(Stored entries)
----------------------------------------
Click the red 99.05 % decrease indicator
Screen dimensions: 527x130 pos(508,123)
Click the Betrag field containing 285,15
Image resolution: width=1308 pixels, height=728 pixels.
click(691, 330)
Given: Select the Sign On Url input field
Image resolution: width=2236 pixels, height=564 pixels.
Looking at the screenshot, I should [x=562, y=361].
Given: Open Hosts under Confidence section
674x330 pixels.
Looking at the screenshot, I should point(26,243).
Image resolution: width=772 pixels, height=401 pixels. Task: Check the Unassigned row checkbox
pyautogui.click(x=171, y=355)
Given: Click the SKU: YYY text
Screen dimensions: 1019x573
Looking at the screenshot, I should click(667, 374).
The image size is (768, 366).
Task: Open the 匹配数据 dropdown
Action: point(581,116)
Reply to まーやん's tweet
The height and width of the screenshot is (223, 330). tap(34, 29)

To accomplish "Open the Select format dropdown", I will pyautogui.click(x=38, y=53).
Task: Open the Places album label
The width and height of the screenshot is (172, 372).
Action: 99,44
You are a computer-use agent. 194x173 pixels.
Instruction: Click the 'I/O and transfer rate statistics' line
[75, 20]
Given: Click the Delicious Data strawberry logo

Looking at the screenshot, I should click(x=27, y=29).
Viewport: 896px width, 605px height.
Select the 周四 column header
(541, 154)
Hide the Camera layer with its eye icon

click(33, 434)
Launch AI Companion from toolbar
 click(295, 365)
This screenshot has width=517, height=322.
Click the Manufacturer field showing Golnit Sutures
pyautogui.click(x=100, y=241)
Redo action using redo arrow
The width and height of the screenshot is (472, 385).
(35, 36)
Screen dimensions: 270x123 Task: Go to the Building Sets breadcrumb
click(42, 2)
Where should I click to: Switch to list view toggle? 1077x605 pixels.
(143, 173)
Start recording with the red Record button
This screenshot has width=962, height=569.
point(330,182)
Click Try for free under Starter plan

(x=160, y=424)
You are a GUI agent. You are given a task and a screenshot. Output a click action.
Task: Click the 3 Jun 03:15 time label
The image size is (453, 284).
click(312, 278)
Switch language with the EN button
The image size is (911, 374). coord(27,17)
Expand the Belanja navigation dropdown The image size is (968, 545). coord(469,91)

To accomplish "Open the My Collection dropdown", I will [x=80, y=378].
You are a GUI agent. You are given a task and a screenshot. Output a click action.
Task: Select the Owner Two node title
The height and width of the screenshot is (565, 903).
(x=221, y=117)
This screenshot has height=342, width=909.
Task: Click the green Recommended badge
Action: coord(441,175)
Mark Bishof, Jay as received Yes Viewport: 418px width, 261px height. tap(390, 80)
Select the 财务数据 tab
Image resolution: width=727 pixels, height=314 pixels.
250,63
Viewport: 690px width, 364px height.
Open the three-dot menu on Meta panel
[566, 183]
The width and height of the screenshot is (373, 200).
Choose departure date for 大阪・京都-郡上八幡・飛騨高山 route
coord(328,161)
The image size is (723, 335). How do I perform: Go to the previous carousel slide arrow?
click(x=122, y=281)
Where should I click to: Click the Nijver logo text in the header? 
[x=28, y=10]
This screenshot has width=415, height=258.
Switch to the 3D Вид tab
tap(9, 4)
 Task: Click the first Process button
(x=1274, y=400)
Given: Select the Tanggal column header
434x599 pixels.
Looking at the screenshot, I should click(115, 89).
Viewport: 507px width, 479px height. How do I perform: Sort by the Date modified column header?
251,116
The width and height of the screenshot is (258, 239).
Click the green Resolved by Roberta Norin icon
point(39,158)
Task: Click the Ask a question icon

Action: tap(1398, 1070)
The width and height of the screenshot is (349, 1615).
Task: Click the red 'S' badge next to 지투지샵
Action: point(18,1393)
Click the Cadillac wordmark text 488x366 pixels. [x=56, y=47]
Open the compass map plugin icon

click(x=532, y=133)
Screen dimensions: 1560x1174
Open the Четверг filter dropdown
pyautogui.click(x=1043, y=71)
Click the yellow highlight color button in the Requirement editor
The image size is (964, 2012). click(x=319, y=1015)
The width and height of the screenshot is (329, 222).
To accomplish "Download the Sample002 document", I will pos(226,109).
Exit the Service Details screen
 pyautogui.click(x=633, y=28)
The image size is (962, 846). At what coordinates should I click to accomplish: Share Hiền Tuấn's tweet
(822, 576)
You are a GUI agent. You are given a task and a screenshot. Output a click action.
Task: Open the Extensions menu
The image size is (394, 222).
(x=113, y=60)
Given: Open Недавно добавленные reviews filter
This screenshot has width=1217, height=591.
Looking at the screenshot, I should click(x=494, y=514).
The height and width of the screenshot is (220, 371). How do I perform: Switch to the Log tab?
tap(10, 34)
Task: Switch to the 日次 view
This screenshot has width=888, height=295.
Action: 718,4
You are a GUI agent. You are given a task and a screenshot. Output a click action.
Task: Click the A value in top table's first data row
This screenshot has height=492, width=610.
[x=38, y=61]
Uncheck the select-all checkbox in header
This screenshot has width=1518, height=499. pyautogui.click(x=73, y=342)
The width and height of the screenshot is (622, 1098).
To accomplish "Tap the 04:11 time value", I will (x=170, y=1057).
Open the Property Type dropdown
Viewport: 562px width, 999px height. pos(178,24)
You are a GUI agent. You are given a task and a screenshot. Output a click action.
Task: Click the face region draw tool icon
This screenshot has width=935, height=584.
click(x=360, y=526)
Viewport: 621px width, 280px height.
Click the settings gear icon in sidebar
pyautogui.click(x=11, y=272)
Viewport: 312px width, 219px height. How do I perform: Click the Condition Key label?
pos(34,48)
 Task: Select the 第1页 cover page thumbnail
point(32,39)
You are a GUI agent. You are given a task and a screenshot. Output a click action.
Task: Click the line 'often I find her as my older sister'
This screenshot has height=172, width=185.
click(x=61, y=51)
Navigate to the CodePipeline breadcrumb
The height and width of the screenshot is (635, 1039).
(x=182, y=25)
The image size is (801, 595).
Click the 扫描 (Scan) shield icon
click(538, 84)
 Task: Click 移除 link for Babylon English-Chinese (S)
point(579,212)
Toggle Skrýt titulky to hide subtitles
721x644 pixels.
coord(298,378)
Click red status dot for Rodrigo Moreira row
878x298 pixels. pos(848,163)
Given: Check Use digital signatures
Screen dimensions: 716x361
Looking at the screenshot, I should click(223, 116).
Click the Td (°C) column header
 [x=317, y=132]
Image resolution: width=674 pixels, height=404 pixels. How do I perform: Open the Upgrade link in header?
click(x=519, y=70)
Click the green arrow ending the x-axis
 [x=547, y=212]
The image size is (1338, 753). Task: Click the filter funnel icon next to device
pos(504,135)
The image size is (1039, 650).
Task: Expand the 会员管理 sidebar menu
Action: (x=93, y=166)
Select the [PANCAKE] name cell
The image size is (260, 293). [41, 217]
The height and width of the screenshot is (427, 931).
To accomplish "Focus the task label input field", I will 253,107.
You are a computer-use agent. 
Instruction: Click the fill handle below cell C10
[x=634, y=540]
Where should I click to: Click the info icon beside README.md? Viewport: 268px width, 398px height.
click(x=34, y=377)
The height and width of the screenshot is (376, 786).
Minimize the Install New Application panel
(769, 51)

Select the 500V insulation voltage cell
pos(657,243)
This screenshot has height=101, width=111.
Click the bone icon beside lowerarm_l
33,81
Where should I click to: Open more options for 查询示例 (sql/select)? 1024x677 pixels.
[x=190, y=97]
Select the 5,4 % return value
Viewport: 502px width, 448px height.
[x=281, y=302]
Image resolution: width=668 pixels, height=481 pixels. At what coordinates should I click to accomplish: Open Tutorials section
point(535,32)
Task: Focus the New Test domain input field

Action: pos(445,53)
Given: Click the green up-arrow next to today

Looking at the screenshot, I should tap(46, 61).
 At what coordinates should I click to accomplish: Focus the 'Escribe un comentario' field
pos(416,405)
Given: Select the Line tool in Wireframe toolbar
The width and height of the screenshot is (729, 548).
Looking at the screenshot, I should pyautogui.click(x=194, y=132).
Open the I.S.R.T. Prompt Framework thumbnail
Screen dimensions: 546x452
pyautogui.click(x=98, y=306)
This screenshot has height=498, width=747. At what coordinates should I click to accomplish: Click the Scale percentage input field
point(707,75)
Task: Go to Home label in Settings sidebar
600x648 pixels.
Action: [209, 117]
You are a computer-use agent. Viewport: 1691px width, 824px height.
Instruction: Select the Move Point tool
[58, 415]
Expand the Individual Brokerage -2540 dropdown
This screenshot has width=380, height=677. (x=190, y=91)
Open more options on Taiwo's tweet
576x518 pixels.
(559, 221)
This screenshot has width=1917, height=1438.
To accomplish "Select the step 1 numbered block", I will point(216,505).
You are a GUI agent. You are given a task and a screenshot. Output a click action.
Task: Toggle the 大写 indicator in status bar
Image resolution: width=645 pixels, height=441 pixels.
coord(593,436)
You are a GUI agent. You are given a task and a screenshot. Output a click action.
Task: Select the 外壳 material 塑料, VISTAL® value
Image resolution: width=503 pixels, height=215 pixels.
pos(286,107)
----------------------------------------
Directions for this task:
Find the lines in the records that contain the word "value", then copy every one of them.

Exercise output:
Task: Click the A value in top table's first data row
To accomplish "Tap the 04:11 time value", I will (x=170, y=1057).
Select the 5,4 % return value
Task: Select the 外壳 material 塑料, VISTAL® value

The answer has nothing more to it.